Selain kamera kecil Osmo Pocket yang saya tenteng ke manapun untuk mengambil video itu, saya sih bawa 1 tas kecil yang isinya biskuit bayi beserta keju dan protein bar untuk anak-anak di Asmat. Kebetulan waktu mau berangkat saya teringat kasus KLB gizi buruk di Asmat tahun 2018 silam. Ga terlalu banyak saya bawa, tapi sepertinya cukup bermanfaat karena dibagikan saat kegiatan di Posyandu.
Ingat pastikan semua barang bawaan termuat dalam 1 tas ya biar ngga ribet. Saya pilih bawa di carrier besar 1 sama bawa 1 tas selempang kecil. Total barang bawaan harus maksimal 10 kg per orang. Kenapa begitu? Karena nanti di pesawat dari Timika menuju Asmat (dan sebaliknya) kita akan ditimbang beserta barang bawaannya. Nah rata-rata bawaan tiap orang harus maksimal 10 kg, kalau lebih akan kena denda Rp20.000 per kg kelebihannya.

+ + + + + + +

#### Butir Tugas A:
Menurut teks tentang perjalanan ke Asmat, berapa denda yang dikenakan untuk setiap kilogram kelebihan barang bawaan?
#### Butir Tugas B:
Lanjutkan teks tentang persiapan perjalanan ke Asmat, dimulai setelah kalimat terakhirnya.
Baris data berikut tidak diperlukan.

Baris data:
+ + + + + + +

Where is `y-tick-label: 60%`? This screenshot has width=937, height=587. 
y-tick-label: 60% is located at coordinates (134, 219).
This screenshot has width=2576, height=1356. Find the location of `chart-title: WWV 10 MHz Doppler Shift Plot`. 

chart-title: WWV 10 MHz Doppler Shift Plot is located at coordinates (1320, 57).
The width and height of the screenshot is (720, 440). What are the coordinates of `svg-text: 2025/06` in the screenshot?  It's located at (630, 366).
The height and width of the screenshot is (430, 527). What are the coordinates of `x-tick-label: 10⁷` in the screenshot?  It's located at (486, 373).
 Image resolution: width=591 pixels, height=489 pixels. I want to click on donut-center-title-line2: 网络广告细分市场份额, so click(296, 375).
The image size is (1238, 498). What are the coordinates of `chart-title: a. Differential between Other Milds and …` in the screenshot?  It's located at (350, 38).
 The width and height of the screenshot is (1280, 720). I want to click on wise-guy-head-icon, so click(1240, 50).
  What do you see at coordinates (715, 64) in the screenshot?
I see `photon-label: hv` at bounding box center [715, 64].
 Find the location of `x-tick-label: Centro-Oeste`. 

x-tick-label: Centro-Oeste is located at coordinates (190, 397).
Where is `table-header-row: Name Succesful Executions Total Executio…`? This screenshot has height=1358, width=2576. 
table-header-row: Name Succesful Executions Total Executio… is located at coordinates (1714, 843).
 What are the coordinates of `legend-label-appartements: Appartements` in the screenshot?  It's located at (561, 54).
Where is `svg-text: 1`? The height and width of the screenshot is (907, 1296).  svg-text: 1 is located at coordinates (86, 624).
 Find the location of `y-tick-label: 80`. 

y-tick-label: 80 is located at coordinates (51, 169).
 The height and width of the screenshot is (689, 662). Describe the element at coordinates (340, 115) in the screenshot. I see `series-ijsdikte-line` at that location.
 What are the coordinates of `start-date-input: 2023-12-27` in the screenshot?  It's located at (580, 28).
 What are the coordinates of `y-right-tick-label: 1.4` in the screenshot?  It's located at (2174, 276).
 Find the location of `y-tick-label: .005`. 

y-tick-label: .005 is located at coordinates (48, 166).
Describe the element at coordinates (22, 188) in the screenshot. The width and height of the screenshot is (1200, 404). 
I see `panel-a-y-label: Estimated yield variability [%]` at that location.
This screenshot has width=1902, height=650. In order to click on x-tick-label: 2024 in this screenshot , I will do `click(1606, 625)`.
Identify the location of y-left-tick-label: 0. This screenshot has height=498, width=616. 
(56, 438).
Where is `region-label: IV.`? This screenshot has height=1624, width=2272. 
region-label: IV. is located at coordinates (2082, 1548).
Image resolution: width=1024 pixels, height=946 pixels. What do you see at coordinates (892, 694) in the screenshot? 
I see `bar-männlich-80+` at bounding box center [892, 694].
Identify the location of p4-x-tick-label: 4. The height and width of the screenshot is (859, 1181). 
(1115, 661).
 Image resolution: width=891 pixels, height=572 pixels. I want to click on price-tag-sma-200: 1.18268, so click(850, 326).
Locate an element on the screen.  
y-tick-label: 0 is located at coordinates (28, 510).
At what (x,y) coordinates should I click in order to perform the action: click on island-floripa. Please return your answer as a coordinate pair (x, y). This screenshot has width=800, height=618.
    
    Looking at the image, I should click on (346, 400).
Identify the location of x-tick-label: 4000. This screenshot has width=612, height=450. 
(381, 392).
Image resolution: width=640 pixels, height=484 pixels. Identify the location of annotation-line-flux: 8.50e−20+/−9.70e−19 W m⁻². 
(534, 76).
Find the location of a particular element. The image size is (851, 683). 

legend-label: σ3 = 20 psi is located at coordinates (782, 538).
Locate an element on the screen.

+ + + + + + +

#### Jawaban Anda A:
Rp20.000 per kg kelebihannya.

#### Jawaban Anda B:
Persiapan selanjutnya selain bawaan yaitu saya minta resep obat anti malaria atau doxycycline. Jadi dari dokter di kantor saya diresepkan obat ini. Aturan minumnya adalah diminum setiap hari mulai dari 2 hari sebelum keberangkatan, saat di lokasi, dan 7 hari sesudah kepulangan. Jadi mulailah itu saya ingat-ingat jadwal minum obat saya. Kenapa saya minum obat anti malaria? Karena memang Asmat rawan malaria terlebih dengan kondisi geografis yang rawa jadi nyamuk semakin mudah berkembang biak. Kalau hari mulai gelap, pergantian sore ke malam, biasanya di situlah nyamuk mulai muncul.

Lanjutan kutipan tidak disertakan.